Assigned task: Copies of all lines that contain "cell" are needed; take them from the data below.

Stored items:
━━━━━━━━━━

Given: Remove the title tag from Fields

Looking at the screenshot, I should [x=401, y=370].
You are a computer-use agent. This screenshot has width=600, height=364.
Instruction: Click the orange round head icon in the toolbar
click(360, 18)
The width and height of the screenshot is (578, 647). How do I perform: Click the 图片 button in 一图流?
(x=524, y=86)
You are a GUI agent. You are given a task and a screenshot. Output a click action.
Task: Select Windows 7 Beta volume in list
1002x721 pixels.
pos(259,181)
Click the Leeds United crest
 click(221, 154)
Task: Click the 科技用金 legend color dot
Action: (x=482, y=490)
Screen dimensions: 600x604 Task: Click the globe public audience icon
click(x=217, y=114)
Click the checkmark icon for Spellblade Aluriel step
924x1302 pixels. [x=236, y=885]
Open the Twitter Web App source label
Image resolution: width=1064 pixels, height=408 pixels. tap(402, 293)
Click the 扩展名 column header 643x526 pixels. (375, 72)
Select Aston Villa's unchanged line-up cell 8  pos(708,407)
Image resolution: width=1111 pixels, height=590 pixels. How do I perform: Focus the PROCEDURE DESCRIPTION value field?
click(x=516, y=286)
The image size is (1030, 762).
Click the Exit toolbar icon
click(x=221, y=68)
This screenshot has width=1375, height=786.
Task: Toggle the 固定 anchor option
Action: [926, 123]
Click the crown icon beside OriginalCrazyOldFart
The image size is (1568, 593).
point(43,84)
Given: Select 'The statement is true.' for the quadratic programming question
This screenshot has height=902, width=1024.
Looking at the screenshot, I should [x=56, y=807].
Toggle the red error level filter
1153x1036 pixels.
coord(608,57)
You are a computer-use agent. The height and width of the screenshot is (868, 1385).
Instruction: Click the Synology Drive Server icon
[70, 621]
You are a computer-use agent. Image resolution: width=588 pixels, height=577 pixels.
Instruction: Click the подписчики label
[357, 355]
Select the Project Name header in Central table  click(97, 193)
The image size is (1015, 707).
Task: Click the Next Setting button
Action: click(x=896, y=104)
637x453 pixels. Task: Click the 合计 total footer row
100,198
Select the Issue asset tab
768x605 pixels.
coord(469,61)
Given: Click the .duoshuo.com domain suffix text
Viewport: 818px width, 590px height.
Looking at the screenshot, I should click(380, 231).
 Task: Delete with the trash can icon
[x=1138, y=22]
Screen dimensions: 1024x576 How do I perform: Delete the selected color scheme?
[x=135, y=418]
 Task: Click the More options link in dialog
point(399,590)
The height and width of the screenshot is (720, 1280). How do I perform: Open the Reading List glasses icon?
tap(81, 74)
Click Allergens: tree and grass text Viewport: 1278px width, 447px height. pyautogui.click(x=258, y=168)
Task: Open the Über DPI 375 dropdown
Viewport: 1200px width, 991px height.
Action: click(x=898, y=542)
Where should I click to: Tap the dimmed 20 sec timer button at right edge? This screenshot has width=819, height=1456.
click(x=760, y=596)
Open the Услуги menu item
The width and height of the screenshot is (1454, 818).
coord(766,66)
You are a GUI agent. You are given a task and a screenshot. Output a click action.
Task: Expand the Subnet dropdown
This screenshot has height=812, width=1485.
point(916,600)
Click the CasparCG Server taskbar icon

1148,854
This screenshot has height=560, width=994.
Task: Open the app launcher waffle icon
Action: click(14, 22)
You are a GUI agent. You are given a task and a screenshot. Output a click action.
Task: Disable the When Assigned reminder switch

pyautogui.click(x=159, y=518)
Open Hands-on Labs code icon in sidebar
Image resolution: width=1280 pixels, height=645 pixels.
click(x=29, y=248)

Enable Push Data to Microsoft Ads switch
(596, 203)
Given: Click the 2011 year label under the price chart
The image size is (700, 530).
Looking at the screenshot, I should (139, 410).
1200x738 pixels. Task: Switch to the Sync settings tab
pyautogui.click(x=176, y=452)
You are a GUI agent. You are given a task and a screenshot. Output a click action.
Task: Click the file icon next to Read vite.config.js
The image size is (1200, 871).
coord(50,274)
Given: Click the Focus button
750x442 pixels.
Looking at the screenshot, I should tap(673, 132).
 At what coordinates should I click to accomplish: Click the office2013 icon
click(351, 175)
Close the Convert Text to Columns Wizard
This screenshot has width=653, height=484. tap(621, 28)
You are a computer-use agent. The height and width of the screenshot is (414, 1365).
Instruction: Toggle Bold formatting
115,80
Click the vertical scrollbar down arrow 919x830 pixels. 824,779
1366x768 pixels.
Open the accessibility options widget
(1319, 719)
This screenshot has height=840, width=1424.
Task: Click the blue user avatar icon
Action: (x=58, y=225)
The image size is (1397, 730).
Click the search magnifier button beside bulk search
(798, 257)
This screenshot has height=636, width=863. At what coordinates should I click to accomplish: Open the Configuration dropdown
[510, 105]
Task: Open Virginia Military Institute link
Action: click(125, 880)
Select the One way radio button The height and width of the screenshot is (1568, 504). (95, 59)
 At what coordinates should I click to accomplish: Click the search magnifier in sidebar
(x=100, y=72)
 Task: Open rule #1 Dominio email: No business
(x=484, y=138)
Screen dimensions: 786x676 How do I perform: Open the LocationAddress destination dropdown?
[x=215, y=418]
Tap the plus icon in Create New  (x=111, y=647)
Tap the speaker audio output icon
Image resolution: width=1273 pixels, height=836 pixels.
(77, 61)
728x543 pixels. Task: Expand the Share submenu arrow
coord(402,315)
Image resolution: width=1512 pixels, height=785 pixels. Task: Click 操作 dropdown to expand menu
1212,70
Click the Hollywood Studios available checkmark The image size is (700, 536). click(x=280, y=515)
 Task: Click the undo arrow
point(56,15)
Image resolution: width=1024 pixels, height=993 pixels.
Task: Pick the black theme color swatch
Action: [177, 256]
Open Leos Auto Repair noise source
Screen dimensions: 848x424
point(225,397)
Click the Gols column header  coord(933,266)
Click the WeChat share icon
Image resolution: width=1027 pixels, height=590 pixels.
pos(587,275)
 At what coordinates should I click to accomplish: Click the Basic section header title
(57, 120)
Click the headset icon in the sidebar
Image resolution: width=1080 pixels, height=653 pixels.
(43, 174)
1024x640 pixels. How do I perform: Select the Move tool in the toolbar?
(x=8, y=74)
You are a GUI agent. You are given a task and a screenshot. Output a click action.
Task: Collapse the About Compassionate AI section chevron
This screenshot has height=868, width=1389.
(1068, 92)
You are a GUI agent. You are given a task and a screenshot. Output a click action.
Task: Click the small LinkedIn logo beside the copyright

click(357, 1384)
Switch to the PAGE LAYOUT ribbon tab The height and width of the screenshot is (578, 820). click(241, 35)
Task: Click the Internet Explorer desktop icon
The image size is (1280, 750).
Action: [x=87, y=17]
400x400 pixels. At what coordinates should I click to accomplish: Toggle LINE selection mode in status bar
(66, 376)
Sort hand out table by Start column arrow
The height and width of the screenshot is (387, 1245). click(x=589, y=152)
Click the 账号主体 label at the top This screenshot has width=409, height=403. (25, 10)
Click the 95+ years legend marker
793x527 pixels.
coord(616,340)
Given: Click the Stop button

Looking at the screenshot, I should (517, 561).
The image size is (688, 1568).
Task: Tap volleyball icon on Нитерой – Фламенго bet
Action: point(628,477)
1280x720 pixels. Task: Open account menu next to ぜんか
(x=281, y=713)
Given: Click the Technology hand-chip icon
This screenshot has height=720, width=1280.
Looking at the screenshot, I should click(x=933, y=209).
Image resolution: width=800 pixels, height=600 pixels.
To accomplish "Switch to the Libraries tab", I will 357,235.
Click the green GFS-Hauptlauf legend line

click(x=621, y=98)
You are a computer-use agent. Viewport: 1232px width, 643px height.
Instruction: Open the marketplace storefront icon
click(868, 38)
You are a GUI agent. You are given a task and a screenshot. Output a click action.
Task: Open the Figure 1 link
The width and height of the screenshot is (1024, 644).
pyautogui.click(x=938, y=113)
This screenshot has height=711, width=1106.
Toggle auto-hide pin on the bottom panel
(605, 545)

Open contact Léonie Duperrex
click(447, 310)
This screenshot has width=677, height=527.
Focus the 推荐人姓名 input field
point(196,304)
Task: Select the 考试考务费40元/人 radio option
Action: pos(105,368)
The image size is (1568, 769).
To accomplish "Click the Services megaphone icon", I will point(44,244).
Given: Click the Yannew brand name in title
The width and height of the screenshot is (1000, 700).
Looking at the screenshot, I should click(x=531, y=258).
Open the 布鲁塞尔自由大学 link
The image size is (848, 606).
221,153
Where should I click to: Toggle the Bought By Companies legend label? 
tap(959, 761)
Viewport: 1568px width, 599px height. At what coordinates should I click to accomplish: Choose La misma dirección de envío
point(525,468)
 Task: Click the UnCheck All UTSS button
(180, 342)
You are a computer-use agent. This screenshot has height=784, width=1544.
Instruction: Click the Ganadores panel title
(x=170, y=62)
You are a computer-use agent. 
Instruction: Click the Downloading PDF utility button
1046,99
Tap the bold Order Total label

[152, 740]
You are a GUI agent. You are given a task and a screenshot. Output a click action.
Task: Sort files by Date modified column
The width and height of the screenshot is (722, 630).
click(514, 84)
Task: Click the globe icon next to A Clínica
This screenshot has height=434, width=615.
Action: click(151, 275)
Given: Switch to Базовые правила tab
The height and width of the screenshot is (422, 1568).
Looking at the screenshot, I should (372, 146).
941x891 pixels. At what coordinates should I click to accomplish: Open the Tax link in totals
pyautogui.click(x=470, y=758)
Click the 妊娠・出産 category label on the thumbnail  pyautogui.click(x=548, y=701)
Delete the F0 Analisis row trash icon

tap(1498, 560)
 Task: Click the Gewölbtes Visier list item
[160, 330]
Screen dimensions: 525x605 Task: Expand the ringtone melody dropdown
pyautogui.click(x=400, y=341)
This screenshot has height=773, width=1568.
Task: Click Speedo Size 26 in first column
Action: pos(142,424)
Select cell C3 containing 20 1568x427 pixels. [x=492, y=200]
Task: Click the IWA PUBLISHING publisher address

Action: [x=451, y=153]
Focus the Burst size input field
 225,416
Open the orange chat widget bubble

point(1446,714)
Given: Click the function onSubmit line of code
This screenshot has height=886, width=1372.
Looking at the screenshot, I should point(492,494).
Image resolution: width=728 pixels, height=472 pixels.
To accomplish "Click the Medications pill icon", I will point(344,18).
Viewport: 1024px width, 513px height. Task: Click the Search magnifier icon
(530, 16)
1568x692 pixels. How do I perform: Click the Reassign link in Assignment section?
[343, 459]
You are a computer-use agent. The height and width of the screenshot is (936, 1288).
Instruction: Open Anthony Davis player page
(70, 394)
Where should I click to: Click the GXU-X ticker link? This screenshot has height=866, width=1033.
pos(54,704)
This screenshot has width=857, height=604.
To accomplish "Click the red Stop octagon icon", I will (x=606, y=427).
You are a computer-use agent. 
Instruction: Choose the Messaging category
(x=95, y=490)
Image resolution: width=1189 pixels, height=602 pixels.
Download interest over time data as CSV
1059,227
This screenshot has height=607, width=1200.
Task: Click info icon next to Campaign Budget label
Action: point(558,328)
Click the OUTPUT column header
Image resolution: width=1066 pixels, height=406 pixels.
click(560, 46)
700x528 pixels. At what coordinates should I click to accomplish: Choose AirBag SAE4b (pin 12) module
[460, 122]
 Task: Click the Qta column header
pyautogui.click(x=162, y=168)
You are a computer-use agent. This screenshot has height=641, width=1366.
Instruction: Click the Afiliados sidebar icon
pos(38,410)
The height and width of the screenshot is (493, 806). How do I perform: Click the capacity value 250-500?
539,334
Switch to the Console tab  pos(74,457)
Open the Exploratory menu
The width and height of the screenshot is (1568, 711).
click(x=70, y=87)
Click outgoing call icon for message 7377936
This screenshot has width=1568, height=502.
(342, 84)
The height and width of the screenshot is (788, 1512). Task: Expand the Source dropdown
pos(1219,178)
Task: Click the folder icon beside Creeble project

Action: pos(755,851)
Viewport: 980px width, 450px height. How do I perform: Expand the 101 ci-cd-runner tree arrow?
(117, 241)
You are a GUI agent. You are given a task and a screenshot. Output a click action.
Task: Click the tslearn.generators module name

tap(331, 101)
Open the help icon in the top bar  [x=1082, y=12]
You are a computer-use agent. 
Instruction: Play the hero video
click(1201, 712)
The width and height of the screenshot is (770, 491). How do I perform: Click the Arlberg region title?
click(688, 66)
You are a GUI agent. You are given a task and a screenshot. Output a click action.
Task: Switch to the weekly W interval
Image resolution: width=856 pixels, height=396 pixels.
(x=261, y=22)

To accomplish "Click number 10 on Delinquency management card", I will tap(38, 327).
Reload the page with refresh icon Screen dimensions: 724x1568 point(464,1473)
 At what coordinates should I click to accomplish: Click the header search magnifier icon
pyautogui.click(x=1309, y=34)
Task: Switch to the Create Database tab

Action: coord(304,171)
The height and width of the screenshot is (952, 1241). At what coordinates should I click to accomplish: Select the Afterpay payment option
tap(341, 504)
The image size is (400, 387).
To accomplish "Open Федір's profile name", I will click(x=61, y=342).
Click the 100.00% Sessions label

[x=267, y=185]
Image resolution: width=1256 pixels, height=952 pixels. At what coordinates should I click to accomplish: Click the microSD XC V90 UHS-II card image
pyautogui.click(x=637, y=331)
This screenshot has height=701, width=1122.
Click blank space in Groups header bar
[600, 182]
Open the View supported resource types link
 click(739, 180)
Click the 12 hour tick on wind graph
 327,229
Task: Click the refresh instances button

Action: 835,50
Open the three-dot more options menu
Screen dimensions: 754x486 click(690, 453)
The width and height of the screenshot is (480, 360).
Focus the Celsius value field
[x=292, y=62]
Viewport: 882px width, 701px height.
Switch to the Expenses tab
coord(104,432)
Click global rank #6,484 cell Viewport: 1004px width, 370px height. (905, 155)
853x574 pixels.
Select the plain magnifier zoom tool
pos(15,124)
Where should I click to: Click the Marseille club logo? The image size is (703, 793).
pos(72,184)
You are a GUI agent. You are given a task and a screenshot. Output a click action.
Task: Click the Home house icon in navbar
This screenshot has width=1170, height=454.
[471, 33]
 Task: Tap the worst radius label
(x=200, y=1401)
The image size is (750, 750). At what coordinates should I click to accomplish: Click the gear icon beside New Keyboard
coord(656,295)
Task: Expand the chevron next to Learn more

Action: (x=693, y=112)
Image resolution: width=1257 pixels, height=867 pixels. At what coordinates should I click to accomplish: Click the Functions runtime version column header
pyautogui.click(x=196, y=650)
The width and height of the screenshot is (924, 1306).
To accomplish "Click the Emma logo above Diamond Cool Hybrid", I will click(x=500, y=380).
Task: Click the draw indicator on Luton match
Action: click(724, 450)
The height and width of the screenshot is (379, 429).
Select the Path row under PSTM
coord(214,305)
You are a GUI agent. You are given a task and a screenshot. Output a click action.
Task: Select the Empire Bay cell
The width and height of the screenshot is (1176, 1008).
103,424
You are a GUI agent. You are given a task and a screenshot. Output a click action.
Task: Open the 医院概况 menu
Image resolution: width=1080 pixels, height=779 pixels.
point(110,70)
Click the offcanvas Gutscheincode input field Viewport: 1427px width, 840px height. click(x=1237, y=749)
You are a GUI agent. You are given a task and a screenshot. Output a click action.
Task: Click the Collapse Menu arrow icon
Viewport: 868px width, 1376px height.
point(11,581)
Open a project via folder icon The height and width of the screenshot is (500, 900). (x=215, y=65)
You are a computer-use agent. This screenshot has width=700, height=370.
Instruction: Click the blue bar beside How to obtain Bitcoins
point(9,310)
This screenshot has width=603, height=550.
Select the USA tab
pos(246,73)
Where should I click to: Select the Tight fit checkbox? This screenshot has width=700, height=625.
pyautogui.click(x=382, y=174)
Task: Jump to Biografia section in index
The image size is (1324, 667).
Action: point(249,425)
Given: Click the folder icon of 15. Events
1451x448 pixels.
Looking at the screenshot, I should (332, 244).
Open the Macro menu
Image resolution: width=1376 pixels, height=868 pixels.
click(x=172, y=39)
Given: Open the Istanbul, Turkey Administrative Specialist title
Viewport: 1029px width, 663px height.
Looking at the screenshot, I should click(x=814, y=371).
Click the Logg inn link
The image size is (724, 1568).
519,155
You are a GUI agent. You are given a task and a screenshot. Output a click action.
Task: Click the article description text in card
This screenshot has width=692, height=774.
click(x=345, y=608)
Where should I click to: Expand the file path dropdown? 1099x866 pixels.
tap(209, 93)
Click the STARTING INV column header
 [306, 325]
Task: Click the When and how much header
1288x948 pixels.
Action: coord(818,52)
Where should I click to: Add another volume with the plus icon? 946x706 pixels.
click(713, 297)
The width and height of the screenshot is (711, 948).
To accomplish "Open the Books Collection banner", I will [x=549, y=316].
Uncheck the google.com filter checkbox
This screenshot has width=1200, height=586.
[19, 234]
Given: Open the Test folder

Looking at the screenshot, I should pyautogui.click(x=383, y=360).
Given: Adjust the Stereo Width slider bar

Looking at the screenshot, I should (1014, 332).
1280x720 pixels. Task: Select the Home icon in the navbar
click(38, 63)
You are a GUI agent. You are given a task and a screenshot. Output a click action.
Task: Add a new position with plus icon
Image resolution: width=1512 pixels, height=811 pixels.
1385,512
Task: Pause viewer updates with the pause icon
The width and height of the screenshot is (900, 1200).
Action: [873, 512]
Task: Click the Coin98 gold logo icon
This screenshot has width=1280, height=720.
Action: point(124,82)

━━━━━━━━━━

Output below:
Select Aston Villa's unchanged line-up cell 8  pos(708,407)
Select cell C3 containing 20 1568x427 pixels. [x=492, y=200]
Click global rank #6,484 cell Viewport: 1004px width, 370px height. (905, 155)
Task: Select the Empire Bay cell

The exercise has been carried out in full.